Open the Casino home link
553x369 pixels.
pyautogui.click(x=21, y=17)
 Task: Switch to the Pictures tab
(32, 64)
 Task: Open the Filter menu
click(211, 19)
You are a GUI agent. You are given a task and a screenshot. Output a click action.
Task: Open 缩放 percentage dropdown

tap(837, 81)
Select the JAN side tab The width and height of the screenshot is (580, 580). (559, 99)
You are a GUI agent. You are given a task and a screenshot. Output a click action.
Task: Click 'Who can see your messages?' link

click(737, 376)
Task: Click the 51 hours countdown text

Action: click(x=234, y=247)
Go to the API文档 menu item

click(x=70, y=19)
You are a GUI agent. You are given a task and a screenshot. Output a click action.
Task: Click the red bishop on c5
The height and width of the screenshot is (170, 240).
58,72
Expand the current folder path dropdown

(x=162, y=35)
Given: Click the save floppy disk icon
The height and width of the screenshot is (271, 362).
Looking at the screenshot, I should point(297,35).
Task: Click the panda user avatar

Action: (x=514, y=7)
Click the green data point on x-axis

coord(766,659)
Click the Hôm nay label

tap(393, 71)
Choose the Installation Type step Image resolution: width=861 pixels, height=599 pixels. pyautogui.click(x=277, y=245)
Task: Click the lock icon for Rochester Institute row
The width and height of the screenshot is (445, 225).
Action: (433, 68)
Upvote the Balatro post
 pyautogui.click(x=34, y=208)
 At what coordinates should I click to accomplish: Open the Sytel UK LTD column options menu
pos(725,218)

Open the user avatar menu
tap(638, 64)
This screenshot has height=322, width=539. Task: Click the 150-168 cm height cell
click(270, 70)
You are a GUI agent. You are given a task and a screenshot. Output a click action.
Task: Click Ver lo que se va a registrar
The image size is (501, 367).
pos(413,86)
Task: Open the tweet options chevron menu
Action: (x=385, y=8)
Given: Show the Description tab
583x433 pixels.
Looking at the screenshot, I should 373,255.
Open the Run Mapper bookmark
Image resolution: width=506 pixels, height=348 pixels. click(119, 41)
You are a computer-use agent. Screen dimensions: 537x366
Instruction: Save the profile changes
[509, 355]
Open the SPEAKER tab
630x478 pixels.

(WHAT IS NEEDED): In full and without error, give the listing again.

(EXERCISE RESULT):
Open the Casino home link
553x369 pixels.
pyautogui.click(x=21, y=17)
 Task: Switch to the Pictures tab
(32, 64)
 Task: Open the Filter menu
click(211, 19)
You are a GUI agent. You are given a task and a screenshot. Output a click action.
Task: Open 缩放 percentage dropdown

tap(837, 81)
Select the JAN side tab The width and height of the screenshot is (580, 580). (559, 99)
You are a GUI agent. You are given a task and a screenshot. Output a click action.
Task: Click 'Who can see your messages?' link

click(737, 376)
Task: Click the 51 hours countdown text

Action: click(x=234, y=247)
Go to the API文档 menu item

click(x=70, y=19)
You are a GUI agent. You are given a task and a screenshot. Output a click action.
Task: Click the red bishop on c5
The height and width of the screenshot is (170, 240).
58,72
Expand the current folder path dropdown

(x=162, y=35)
Given: Click the save floppy disk icon
The height and width of the screenshot is (271, 362).
Looking at the screenshot, I should point(297,35).
Task: Click the panda user avatar

Action: (x=514, y=7)
Click the green data point on x-axis

coord(766,659)
Click the Hôm nay label

tap(393, 71)
Choose the Installation Type step Image resolution: width=861 pixels, height=599 pixels. pyautogui.click(x=277, y=245)
Task: Click the lock icon for Rochester Institute row
The width and height of the screenshot is (445, 225).
Action: (433, 68)
Upvote the Balatro post
 pyautogui.click(x=34, y=208)
 At what coordinates should I click to accomplish: Open the Sytel UK LTD column options menu
pos(725,218)

Open the user avatar menu
tap(638, 64)
This screenshot has height=322, width=539. Task: Click the 150-168 cm height cell
click(270, 70)
You are a GUI agent. You are given a task and a screenshot. Output a click action.
Task: Click Ver lo que se va a registrar
The image size is (501, 367).
pos(413,86)
Task: Open the tweet options chevron menu
Action: (x=385, y=8)
Given: Show the Description tab
583x433 pixels.
Looking at the screenshot, I should 373,255.
Open the Run Mapper bookmark
Image resolution: width=506 pixels, height=348 pixels. click(119, 41)
You are a computer-use agent. Screen dimensions: 537x366
Instruction: Save the profile changes
[509, 355]
Open the SPEAKER tab
630x478 pixels.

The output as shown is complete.